Jesse and Joe exemplify scrappy first time entrepreneurs.  Other than the tiny initial TechStars investment, they bootstrapped everything.  I fondly remember a meeting in early July when Sticky Notes started taking off and Jesse and Joe were dying – they were staying up all night every night trying to keep their rapidly expanding number of servers up.  We tossed some smart people at them (including Tony – the ClickCaster stud) who quickly helped them figure out some magic server stuff to deal with scale.  By late July, Jesse and Joe still looked tired, but they weren’t lying on the floor in agony.

The BusinessWeek article is a quick read through the kinds of things Jesse and Joe are dealing with as they figure out their next step.  Early acquisition offers (from both private and public companies), rapidly growing revenue (reinvest this cash now while it’s coming in!), potential VC investment (how much should we take at what price and why?), and endless feature requests (“Hii! Awsome app!! Just one thing You have the PowerPuffs except for one, Bubbles!! Can she be added, plz?”)

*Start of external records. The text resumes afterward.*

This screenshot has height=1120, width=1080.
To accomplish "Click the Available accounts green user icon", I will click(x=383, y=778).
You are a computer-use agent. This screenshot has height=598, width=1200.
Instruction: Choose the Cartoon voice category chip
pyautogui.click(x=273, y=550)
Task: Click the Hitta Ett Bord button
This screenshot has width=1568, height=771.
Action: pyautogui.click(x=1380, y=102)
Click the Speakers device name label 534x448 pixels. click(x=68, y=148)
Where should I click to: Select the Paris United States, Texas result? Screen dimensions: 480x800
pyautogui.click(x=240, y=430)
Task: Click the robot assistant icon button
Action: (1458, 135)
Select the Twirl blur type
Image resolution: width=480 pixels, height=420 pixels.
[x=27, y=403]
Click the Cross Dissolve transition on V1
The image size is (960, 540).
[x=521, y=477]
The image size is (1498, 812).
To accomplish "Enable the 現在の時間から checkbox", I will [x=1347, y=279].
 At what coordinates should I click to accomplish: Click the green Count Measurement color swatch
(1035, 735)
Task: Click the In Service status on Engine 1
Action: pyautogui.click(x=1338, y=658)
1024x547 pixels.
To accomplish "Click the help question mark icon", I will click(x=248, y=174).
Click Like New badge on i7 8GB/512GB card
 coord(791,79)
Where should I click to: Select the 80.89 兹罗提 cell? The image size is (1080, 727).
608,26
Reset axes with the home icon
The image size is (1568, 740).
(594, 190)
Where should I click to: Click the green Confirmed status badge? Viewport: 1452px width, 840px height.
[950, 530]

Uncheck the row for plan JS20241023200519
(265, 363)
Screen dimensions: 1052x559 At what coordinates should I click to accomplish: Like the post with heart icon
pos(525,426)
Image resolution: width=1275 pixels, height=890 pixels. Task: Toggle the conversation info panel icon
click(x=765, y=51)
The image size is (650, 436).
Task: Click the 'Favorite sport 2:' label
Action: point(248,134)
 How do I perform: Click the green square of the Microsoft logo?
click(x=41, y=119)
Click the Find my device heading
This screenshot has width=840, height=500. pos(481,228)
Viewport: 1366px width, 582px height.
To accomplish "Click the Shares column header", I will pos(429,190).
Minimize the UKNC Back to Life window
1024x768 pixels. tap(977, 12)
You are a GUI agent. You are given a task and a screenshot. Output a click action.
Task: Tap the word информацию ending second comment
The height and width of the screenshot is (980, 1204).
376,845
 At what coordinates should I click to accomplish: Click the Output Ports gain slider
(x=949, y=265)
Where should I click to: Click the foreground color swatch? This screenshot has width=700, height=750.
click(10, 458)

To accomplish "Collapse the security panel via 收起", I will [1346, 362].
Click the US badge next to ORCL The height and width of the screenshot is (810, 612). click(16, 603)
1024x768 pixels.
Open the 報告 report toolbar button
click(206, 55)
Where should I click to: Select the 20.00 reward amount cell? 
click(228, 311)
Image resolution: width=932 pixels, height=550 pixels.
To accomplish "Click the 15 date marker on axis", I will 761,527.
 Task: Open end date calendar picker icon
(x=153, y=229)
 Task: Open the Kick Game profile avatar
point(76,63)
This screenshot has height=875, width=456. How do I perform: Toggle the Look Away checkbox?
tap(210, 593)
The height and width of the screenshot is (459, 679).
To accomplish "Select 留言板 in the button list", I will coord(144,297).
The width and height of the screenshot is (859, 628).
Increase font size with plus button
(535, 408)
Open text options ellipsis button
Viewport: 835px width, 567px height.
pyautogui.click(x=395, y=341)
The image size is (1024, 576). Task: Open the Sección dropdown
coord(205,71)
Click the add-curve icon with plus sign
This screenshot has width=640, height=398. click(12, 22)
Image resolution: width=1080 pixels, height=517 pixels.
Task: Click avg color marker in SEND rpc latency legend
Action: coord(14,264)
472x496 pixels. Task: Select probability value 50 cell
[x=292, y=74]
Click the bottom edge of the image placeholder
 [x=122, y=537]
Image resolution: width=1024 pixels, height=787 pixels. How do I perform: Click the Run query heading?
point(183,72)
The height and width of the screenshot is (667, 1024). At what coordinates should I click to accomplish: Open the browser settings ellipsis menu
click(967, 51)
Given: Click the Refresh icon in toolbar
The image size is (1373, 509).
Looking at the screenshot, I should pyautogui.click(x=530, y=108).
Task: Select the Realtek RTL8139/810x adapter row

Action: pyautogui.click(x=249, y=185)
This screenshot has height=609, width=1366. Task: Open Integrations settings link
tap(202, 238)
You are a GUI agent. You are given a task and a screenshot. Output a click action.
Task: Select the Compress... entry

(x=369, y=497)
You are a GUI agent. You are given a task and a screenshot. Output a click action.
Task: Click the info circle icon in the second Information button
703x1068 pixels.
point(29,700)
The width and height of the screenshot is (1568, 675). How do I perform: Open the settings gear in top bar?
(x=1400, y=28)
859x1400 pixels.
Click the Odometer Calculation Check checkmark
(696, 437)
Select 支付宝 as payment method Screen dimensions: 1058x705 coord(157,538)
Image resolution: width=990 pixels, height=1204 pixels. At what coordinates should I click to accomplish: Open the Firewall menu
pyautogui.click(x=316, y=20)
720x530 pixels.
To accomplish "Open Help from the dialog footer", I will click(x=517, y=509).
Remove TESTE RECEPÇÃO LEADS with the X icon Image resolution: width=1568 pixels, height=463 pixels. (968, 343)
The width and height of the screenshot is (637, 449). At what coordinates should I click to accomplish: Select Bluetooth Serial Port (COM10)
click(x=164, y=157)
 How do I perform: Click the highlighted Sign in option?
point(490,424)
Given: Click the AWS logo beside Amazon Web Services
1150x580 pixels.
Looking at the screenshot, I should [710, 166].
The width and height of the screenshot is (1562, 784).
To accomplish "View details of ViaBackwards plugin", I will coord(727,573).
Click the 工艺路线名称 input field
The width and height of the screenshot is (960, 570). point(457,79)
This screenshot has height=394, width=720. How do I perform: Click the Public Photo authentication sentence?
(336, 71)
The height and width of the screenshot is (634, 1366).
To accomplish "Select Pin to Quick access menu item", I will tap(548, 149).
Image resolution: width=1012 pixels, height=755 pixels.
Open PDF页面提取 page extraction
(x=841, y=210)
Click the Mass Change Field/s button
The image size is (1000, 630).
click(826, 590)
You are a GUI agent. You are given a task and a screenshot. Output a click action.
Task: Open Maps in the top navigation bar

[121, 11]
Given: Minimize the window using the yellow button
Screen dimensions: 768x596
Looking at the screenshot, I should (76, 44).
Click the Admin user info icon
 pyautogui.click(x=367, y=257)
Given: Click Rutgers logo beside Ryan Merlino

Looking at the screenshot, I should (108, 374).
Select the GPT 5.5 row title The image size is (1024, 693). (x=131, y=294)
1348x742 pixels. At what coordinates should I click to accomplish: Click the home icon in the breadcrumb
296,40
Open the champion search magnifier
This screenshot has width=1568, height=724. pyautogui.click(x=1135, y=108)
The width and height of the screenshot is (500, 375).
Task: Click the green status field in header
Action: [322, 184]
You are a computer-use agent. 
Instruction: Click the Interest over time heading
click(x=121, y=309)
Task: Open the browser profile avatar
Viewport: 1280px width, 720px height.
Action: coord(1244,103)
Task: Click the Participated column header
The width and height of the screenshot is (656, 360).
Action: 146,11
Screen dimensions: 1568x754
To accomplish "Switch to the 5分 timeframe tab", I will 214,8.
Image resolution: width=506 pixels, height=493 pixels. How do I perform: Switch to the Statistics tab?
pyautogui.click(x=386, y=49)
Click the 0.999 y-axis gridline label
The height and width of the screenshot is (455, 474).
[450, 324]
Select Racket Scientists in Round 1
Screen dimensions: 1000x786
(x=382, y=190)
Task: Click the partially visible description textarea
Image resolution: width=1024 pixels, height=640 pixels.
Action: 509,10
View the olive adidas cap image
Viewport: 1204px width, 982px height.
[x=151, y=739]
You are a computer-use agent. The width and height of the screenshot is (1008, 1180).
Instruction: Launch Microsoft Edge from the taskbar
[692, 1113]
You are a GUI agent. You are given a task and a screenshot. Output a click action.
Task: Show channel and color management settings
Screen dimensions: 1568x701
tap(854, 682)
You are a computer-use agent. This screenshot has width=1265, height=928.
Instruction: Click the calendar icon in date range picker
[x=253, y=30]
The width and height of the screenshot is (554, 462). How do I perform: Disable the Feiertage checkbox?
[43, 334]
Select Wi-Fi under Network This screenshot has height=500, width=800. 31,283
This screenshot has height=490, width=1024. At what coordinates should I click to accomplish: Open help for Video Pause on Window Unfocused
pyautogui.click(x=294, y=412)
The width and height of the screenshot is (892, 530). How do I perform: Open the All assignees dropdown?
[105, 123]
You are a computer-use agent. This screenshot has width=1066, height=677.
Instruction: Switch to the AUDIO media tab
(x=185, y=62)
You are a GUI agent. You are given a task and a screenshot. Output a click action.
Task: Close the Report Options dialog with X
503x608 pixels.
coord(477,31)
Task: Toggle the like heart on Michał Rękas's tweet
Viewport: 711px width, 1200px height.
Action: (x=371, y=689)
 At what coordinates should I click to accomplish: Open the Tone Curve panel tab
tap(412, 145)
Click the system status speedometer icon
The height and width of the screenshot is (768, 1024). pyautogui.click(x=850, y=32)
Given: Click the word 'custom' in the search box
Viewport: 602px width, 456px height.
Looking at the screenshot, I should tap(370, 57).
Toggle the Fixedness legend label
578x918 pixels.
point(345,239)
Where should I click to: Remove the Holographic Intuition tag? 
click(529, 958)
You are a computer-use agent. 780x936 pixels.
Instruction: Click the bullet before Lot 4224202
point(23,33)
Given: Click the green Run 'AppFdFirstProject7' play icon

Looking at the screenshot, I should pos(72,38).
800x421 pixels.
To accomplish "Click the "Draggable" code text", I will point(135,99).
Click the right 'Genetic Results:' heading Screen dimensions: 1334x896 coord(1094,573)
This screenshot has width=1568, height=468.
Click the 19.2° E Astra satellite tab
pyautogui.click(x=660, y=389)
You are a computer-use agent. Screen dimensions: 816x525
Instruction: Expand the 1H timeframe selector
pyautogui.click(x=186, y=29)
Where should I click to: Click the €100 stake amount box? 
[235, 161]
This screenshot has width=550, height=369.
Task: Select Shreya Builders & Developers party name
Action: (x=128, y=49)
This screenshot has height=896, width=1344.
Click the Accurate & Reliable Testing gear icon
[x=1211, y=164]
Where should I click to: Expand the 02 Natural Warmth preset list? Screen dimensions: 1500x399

What a great example of early stage entrepreneurship.

  • Jim

    Why reinvest the money and not pocket it? You got a strong userbase. Leverage the base to grow it and monetize the hell out of it. I see the Facebook platform as more of the standard affiliate marketing / web traffic play then Web 2.0. More of a Plentyoffish type deal. Build a profitable business, run it lean and bank your profits. Its viral so no marketing costs and if 2 guys can build sticky notes then they can build 10 other apps.